### Task item
Once the line with "Task: Click the red X beside No" is found in the entries below, print it and each following line exactly, stopping after the line with "Task: Click check icon in 电池序列号 row"; print nothing else.

====== Supplied material

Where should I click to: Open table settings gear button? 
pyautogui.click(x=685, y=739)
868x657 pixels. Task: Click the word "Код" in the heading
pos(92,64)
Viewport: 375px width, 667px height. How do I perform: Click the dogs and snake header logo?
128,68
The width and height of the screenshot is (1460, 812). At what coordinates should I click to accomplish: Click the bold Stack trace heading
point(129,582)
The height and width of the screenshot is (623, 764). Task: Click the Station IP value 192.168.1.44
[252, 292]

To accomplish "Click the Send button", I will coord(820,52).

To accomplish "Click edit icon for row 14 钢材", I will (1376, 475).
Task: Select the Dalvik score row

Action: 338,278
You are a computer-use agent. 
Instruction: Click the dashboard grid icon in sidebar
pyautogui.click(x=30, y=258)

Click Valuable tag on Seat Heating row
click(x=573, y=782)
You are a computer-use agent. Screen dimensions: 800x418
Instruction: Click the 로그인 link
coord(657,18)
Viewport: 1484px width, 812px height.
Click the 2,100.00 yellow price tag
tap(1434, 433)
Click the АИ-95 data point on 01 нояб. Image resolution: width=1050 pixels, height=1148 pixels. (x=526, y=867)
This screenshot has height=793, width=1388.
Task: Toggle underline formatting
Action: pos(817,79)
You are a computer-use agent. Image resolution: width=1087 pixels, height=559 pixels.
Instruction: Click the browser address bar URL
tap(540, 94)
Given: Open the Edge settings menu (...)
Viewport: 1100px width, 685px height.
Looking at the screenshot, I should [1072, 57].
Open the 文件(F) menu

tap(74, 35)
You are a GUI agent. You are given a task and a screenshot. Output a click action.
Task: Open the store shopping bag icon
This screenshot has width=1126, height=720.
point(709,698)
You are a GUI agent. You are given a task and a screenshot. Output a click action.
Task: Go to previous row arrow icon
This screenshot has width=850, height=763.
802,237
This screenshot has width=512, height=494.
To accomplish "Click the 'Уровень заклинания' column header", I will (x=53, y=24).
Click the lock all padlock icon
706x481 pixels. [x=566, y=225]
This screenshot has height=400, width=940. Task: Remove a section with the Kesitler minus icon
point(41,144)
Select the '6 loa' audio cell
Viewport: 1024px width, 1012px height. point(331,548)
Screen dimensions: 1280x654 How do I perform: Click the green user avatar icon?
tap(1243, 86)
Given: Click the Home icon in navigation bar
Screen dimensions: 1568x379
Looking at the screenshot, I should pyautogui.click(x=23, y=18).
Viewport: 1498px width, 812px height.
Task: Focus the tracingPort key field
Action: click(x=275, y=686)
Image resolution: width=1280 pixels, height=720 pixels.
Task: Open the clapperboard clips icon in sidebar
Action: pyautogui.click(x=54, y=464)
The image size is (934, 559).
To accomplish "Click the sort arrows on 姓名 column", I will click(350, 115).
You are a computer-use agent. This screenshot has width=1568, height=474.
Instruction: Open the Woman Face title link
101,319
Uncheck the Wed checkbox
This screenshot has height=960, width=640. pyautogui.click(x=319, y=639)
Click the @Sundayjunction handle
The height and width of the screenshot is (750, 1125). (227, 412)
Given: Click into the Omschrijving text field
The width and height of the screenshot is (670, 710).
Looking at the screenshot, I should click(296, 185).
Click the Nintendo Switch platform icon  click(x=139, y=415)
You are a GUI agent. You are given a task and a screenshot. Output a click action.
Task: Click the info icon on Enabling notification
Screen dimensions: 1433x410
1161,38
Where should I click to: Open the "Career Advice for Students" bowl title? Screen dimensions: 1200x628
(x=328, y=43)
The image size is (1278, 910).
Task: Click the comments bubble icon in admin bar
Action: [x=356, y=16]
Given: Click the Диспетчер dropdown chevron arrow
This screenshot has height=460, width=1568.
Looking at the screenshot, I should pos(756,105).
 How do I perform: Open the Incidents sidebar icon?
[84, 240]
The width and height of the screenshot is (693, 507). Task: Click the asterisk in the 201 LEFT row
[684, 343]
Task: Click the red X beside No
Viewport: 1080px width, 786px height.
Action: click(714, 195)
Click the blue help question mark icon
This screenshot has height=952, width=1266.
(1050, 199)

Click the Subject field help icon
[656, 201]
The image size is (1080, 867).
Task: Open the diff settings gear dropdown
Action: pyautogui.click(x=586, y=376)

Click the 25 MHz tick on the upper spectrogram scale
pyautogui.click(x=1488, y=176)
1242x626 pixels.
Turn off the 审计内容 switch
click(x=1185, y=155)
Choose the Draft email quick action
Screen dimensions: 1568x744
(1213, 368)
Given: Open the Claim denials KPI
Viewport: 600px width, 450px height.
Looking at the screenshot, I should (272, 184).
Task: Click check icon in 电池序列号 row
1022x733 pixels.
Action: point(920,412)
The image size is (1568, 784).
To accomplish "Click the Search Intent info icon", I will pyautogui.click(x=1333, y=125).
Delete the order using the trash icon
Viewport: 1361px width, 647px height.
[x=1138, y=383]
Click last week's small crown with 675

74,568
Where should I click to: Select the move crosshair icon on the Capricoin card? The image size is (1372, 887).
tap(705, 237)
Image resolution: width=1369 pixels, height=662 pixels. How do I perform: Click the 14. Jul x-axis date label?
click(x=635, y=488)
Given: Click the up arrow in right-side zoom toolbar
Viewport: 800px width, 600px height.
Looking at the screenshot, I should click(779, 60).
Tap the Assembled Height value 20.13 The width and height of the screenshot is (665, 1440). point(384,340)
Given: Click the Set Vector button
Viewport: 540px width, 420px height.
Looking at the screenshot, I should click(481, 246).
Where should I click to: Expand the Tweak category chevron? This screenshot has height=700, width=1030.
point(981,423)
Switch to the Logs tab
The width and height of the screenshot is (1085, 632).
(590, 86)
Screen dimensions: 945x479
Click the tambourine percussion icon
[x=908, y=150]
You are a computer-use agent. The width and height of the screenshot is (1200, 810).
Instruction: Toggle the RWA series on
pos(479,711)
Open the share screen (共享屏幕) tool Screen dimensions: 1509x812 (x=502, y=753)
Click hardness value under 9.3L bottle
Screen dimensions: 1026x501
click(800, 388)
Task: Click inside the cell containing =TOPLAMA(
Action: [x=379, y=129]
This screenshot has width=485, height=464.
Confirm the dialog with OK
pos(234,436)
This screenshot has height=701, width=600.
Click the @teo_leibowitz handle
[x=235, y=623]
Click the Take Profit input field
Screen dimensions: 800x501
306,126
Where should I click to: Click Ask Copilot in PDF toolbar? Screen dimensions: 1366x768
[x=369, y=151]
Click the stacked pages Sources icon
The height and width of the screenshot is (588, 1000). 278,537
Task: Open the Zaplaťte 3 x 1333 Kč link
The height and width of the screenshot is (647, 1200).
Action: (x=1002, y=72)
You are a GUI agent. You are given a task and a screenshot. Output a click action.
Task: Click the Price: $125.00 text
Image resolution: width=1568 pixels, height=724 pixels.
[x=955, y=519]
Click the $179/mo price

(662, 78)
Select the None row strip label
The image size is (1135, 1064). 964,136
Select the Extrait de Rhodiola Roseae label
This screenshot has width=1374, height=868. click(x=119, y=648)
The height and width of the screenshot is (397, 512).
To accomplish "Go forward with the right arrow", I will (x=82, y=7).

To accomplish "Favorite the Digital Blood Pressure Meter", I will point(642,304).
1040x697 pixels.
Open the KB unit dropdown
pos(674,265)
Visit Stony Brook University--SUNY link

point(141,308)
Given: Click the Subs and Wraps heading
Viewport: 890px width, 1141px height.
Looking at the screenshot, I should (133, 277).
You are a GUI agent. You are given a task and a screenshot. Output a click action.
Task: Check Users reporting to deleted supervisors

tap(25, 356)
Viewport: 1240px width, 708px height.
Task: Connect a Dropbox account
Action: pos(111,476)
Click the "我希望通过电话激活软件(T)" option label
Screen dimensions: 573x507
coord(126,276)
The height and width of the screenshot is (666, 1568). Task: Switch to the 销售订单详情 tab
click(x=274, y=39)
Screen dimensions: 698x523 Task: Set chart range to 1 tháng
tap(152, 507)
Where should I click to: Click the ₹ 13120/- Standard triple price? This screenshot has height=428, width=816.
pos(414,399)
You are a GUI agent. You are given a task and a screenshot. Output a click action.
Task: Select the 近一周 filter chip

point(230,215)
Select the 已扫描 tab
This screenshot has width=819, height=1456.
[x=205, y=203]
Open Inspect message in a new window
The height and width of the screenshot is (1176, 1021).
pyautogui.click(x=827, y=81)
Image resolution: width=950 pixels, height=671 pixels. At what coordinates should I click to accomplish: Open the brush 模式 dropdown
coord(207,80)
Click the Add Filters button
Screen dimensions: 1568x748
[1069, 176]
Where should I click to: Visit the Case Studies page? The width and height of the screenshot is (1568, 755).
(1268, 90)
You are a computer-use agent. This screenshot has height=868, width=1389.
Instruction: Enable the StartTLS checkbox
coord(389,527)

============

### Expected answer
Task: Click the red X beside No
Viewport: 1080px width, 786px height.
Action: click(714, 195)
Click the blue help question mark icon
This screenshot has height=952, width=1266.
(1050, 199)

Click the Subject field help icon
[656, 201]
The image size is (1080, 867).
Task: Open the diff settings gear dropdown
Action: pyautogui.click(x=586, y=376)

Click the 25 MHz tick on the upper spectrogram scale
pyautogui.click(x=1488, y=176)
1242x626 pixels.
Turn off the 审计内容 switch
click(x=1185, y=155)
Choose the Draft email quick action
Screen dimensions: 1568x744
(1213, 368)
Given: Open the Claim denials KPI
Viewport: 600px width, 450px height.
Looking at the screenshot, I should (272, 184).
Task: Click check icon in 电池序列号 row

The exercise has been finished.